Suppose there were a value k such that x & k == x % (k + 1), but k != 2^n - 1. Then if x == k, the expression x & k seems to "operate correctly" and the result is k. Now, consider x == k-i: if there were any "0" bits in k, there is some i greater than 0 which k-i may only be expressed with 1-bits in those positions. (E.g., 1011 (11) must become 0111 (7) when 100 (4) has been subtracted from it, in this case the 000 bit becomes 100 when i=4.) If a bit from the expression of k must change from zero to one to represent k-i, then it cannot correctly calculate x % (k+1), which in this case should be k-i, but there is no way for bitwise boolean and to produce that value given the mask.

This is specifically a special case because computers represent numbers in base 2. This is generalizable:

(number)_base % base^x

is equivilent to the last x digits of (number)_base.

In this specific case (mod 7), we still can replace %7 with bitwise operators:

// Return X%7 for X >= 0.
int mod7(int x)
{
  while (x > 7) x = (x&7) + (x>>3);
  return (x == 7)?0:x;
}

It works because 8%7 = 1. Obviously, this code is probably less efficient than a simple x%7, and certainly less readable.

There is only a simple way to find modulo of 2^i numbers using bitwise.

There is an ingenious way to solve Mersenne cases as per the link such as n % 3, n % 7... There are special cases for n % 5, n % 255, and composite cases such as n % 6.

For cases 2^i, ( 2, 4, 8, 16 ...)

n % 2^i = n & (2^i - 1)

More complicated ones are hard to explain.

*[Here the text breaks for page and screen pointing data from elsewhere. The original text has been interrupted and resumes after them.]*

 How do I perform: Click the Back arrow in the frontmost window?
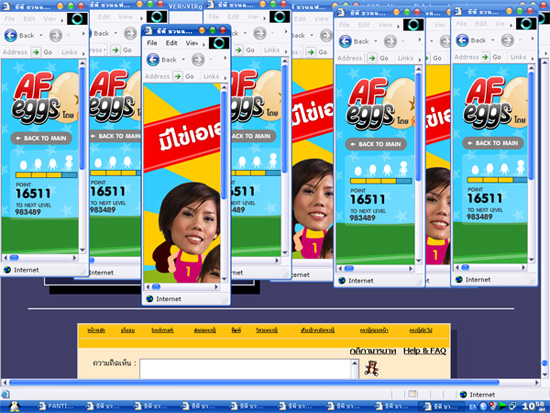click(153, 60)
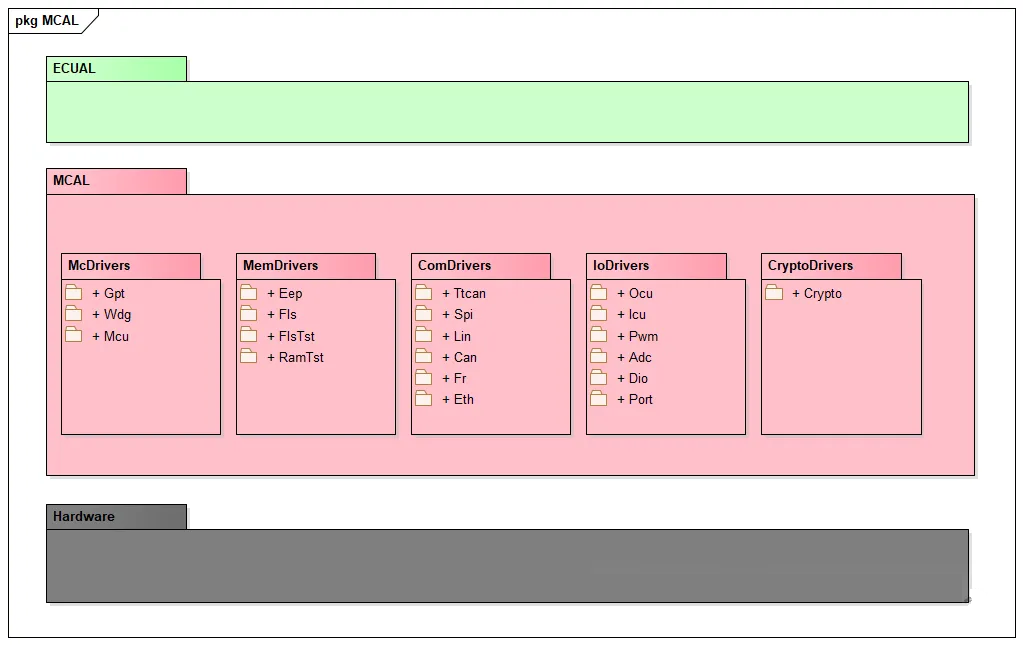Select the ComDrivers package header
Screen dimensions: 1027x645
click(480, 266)
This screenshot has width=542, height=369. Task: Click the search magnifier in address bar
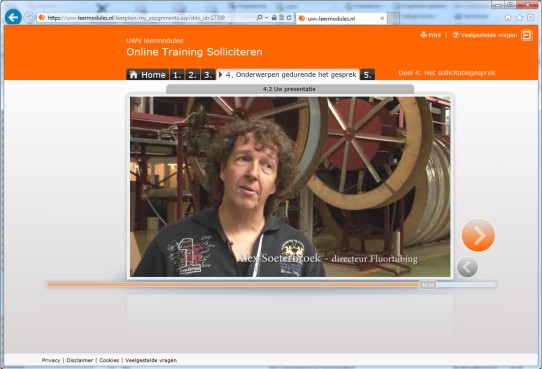coord(259,17)
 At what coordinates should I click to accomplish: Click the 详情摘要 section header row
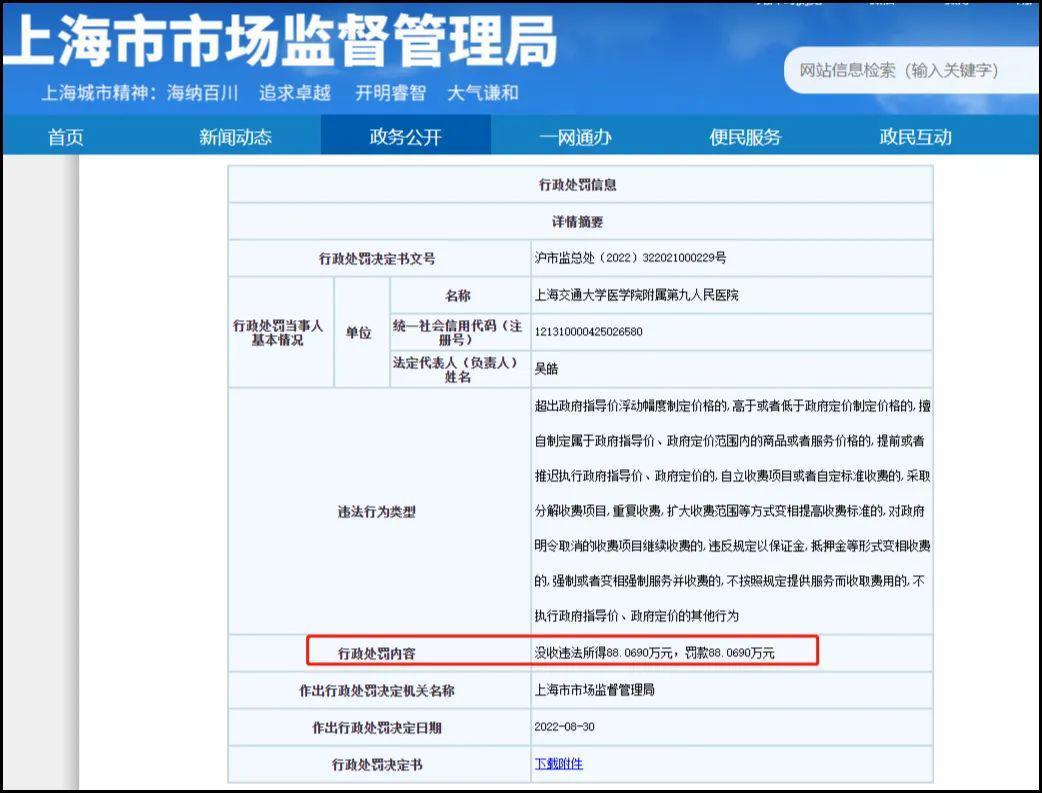click(x=578, y=222)
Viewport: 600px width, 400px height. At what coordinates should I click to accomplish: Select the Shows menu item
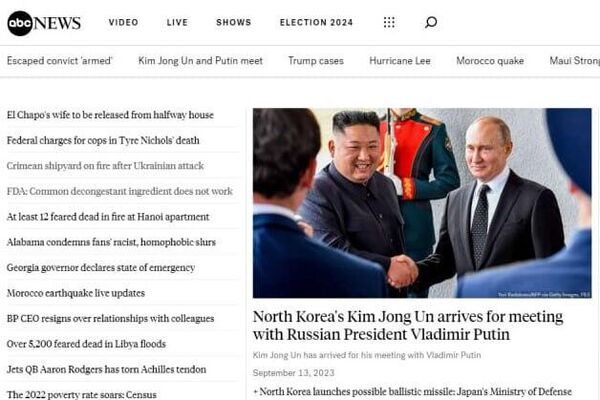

Read up only if you are very curious.

Using bitwise_and, bitwise_or, and bitwise_not you can modify any bit configurations to another bit configurations (i.e. these set of operators are "functionally complete"). However, for operations like modulus, the general formula would be necessarily be quite complicated, I wouldn't even bother trying to recreate it.

Modulo "7" without "%" operator

int a = x % 7;

int a = (x + x / 7) & 7;

This only works for powers of two (and frequently only positive ones) because they have the unique property of having only one bit set to '1' in their binary representation. Because no other class of numbers shares this property, you can't create bitwise-and expressions for most modulus expressions.

There are moduli other than powers of 2 for which efficient algorithms exist.

For example, if x is 32 bits unsigned int then x % 3 = popcnt (x & 0x55555555) - popcnt (x & 0xaaaaaaaa)